Namun setiap hegemoni selalu menimbulkan getar kecil di bawah permukaannya: antitesis, yaitu kesadaran baru yang mulai tumbuh dari bawah. Kesadaran ini lahir dari pengalaman nyata — dari masyarakat yang melihat bahwa pembangunan tidak selalu membawa keadilan, dan dari generasi muda yang mulai bertanya kenapa suara mereka jarang didengar. Mereka mulai membangun cara pandang sendiri tentang apa itu kemajuan, dan apa arti merdeka dalam kehidupan sehari-hari.
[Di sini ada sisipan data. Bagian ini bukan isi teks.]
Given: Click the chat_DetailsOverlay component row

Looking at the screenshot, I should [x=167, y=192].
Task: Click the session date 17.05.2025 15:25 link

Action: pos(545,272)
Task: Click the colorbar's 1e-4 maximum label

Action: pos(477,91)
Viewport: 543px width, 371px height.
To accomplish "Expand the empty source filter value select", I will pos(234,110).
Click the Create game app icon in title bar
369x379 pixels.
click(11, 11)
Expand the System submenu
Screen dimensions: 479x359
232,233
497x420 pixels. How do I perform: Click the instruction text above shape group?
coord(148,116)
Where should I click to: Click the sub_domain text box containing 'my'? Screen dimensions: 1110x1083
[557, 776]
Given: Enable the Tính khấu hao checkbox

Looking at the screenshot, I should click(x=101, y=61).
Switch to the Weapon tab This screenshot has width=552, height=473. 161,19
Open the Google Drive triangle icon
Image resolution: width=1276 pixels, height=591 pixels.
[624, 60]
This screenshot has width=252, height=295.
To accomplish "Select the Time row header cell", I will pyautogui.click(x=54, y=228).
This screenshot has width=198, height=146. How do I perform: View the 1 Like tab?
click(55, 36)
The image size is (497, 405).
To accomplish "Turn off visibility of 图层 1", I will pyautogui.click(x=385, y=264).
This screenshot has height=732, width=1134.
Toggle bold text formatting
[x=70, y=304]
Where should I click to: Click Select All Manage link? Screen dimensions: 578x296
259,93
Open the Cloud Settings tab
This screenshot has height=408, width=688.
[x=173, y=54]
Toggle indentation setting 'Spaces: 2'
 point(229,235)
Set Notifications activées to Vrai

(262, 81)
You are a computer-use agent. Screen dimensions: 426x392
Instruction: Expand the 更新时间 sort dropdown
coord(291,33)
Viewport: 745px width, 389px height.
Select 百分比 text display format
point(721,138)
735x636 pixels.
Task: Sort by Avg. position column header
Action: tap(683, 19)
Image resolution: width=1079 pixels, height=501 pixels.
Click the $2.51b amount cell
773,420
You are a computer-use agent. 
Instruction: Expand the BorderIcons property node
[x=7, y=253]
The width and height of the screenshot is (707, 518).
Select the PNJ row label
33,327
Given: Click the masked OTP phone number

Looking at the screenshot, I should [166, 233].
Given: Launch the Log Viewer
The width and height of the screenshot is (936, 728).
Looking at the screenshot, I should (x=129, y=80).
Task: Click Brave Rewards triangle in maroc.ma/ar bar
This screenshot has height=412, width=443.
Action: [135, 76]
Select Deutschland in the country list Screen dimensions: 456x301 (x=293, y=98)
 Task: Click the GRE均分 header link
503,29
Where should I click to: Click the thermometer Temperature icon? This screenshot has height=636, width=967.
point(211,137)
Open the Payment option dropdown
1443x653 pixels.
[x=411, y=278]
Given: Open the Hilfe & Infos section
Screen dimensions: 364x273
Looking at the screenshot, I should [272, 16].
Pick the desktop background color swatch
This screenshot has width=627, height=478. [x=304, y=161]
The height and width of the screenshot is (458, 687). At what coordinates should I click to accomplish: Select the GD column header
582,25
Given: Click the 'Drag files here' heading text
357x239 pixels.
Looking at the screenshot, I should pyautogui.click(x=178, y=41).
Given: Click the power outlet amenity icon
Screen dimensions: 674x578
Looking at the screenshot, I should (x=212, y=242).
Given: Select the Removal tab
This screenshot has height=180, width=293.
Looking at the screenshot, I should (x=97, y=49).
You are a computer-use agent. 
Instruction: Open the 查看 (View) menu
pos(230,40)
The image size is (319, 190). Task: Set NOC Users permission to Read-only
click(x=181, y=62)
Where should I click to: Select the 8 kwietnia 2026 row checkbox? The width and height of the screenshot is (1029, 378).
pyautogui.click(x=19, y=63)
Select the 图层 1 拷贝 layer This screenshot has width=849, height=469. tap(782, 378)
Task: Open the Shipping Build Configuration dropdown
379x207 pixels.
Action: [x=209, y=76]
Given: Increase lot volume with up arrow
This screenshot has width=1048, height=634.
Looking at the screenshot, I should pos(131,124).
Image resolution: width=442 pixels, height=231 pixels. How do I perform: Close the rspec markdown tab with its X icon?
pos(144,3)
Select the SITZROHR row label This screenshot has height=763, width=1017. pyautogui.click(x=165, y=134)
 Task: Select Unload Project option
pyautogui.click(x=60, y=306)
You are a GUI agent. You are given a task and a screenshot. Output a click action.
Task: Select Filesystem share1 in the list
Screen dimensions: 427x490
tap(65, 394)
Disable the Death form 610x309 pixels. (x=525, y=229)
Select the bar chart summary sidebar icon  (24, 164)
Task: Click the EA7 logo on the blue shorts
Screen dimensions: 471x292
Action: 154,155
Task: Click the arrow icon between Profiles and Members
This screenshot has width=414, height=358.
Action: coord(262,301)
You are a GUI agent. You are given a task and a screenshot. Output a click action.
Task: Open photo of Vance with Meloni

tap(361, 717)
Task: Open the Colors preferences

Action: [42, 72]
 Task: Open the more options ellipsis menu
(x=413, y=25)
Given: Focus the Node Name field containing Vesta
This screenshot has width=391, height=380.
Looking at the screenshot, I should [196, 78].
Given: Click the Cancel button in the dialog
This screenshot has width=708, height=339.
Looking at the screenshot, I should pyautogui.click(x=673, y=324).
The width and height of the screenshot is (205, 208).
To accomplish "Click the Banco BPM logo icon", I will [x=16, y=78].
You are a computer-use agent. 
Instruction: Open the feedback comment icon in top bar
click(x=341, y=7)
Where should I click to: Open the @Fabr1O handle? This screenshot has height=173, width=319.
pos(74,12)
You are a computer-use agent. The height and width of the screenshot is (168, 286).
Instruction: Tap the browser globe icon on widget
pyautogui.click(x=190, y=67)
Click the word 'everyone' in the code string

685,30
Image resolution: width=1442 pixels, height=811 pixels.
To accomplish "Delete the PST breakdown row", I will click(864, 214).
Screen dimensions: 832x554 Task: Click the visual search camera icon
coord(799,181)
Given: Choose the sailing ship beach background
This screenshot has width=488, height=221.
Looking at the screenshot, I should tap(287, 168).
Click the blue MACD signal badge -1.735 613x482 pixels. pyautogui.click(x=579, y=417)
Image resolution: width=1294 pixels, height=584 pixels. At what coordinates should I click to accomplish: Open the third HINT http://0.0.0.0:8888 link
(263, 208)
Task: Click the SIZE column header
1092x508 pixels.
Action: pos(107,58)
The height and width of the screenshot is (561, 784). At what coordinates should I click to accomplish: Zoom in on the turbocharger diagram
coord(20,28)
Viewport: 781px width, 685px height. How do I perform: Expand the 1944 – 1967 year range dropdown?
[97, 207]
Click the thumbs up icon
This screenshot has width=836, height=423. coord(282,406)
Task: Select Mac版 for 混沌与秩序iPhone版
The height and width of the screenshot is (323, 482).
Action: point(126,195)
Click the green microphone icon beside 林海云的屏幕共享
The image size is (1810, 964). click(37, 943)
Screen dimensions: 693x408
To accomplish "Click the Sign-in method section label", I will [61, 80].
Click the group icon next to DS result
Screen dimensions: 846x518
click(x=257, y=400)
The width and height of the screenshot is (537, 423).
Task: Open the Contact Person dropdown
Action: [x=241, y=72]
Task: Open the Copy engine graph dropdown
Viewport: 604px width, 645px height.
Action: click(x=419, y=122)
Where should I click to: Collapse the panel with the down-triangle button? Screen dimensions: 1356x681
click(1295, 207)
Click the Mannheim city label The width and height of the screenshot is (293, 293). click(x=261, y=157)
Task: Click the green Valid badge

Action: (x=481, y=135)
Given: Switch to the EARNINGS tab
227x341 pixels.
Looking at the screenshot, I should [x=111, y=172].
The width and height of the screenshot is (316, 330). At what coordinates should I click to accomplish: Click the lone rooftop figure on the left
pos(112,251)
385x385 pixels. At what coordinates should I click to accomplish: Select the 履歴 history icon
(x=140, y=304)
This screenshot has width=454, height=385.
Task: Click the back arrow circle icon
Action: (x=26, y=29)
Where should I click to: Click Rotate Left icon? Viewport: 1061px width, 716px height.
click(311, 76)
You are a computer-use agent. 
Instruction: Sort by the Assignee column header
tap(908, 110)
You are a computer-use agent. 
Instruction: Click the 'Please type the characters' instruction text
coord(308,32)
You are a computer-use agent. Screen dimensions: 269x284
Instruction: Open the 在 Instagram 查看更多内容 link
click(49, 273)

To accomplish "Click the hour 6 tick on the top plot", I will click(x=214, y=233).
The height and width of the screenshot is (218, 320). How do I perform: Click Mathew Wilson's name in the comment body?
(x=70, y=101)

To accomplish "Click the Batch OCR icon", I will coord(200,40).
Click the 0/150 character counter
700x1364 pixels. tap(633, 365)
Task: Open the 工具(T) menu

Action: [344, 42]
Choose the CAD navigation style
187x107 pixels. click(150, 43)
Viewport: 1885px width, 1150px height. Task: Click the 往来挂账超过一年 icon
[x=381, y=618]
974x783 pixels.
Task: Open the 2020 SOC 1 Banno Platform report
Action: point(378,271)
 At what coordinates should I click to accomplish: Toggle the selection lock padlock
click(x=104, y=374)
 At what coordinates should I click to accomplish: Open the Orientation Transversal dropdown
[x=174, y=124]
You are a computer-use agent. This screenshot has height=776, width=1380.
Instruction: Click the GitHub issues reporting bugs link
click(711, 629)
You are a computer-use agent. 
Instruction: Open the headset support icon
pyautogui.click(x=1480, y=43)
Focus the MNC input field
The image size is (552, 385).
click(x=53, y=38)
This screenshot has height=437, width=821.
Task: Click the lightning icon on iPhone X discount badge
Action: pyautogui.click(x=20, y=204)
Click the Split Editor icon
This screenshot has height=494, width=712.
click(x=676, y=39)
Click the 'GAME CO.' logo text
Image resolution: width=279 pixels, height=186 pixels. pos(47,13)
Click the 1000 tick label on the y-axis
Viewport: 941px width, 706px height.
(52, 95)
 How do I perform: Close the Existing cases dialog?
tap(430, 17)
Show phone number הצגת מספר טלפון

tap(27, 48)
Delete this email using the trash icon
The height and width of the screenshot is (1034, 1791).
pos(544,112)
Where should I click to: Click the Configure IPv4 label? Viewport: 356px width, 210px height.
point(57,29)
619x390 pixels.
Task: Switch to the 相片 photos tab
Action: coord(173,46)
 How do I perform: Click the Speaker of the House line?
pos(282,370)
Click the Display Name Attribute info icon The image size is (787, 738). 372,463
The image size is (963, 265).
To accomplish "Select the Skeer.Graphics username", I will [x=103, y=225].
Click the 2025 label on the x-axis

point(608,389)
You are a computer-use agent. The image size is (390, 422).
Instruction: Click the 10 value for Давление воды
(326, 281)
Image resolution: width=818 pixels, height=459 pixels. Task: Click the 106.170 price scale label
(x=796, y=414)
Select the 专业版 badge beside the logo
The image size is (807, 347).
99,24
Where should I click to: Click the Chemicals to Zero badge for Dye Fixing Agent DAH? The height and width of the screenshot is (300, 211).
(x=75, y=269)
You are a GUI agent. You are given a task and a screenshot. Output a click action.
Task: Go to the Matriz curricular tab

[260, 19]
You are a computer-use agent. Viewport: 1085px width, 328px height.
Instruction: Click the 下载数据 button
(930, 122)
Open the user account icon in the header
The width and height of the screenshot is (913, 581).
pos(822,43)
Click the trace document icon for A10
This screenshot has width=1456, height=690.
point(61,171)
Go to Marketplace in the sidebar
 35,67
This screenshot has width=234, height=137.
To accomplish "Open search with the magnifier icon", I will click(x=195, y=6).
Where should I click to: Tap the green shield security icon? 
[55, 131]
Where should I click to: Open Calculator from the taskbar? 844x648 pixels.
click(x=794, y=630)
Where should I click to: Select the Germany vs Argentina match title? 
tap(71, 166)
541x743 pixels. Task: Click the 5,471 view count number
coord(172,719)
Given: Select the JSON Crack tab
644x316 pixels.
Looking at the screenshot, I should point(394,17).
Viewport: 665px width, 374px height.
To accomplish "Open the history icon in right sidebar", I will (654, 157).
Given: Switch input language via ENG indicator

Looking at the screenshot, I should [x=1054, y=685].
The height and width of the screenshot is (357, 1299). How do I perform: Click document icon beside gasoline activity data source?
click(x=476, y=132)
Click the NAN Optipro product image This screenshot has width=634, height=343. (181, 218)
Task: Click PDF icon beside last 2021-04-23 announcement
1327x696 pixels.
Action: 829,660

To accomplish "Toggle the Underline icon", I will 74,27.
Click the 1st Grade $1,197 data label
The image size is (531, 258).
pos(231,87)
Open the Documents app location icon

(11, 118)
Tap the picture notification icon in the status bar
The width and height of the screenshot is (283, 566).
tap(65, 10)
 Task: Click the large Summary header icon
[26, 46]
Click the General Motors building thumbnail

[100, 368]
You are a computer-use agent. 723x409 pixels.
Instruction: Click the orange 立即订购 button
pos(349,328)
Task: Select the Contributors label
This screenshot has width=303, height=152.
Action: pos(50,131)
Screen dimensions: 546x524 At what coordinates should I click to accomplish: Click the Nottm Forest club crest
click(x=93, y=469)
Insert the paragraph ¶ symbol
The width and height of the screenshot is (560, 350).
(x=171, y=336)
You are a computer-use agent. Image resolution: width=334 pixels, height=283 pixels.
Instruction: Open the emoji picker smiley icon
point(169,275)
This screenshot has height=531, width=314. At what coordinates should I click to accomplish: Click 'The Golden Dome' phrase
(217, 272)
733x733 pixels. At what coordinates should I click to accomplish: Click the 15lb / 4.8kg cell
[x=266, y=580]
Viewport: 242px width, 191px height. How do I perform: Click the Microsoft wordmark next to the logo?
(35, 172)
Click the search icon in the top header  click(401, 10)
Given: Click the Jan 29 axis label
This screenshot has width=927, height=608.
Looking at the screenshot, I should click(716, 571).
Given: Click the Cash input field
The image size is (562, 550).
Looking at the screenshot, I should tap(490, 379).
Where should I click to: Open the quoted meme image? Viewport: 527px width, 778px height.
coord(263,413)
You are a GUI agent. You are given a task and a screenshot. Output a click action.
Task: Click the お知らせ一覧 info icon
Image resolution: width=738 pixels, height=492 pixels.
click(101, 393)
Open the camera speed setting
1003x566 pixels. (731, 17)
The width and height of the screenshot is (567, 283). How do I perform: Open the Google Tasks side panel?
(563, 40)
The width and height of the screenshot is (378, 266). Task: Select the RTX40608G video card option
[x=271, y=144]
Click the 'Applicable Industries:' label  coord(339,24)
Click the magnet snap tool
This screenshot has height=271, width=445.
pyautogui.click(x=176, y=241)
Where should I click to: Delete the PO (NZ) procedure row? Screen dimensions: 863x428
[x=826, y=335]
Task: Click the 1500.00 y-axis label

Kesadaran ini bisa tumbuh lewat banyak jalan. Di sekolah-sekolah alternatif, para guru lokal mulai mengajarkan sejarah Papua yang jarang muncul di buku pelajaran nasional. Di kampung-kampung, komunitas adat menghidupkan kembali bahasa dan upacara tradisi. Di media sosial dan panggung musik, anak-anak muda Papua menulis, menyanyi, dan berbicara tentang tanah dan identitas mereka. Semua itu bukan bentuk penolakan buta terhadap negara, tapi cara halus untuk berkata: kami juga punya cerita sendiri.

Di sinilah peran intelektual asli Papua menjadi sangat penting. Mereka bukan hanya orang yang menulis di jurnal atau berbicara di seminar, tapi juga penyambung suara masyarakat. Mereka menjadi jembatan antara dunia gagasan dan realitas hidup rakyat. Dengan menciptakan ruang-ruang diskusi yang inklusif, mereka membantu masyarakat berbicara, mendengarkan satu sama lain, dan membangun kesadaran bersama. Di ruang-ruang semacam itu, kekuasaan tidak datang dari atas, tapi lahir dari percakapan yang setara.

Dari titik ini, lahirlah sintesis — pemahaman baru tentang Papua dan Indonesia yang lebih adil. Sintesis ini bukan sekadar kompromi, tapi pertemuan antara dua pandangan dunia: nasionalisme yang menekankan persatuan, dan kesadaran lokal yang menuntut pengakuan dan keadilan. Di dalam sintesis ini, Papua tidak lagi dipandang sebagai daerah yang harus “dibangun”, melainkan sebagai subjek yang mampu membangun dirinya sendiri, dengan cara yang sesuai dengan kebijaksanaan dan kebutuhan masyarakatnya.

Perubahan sejati, seperti kata Gramsci, tidak terjadi dalam semalam. Ia tumbuh pelan-pelan, dari kesadaran yang tersebar di kepala dan hati banyak orang. Mungkin ia dimulai dari satu kelas kecil di pedalaman, dari satu lagu yang dinyanyikan dengan bahasa ibu, atau dari satu diskusi terbuka di balai kampung. Tapi dari hal-hal kecil itulah lahir kekuatan besar: kesadaran kolektif bahwa masyarakat punya hak untuk mendefinisikan dunianya sendiri.

Dan ketika kesadaran itu menyebar, lagu lama kekuasaan mulai kehilangan iramanya. Lalu lahirlah lagu baru — lagu yang nadanya datang dari dalam, dari tanah, dari pengalaman, dari suara masyarakat sendiri. Lagu yang bukan sekadar melawan, tapi menyembuhkan dan menumbuhkan.

Perlawanan paling kuat kadang tidak berteriak, tapi berpikir. Ia lahir ketika orang mulai sadar bahwa kebenaran juga bisa datang dari dirinya sendiri.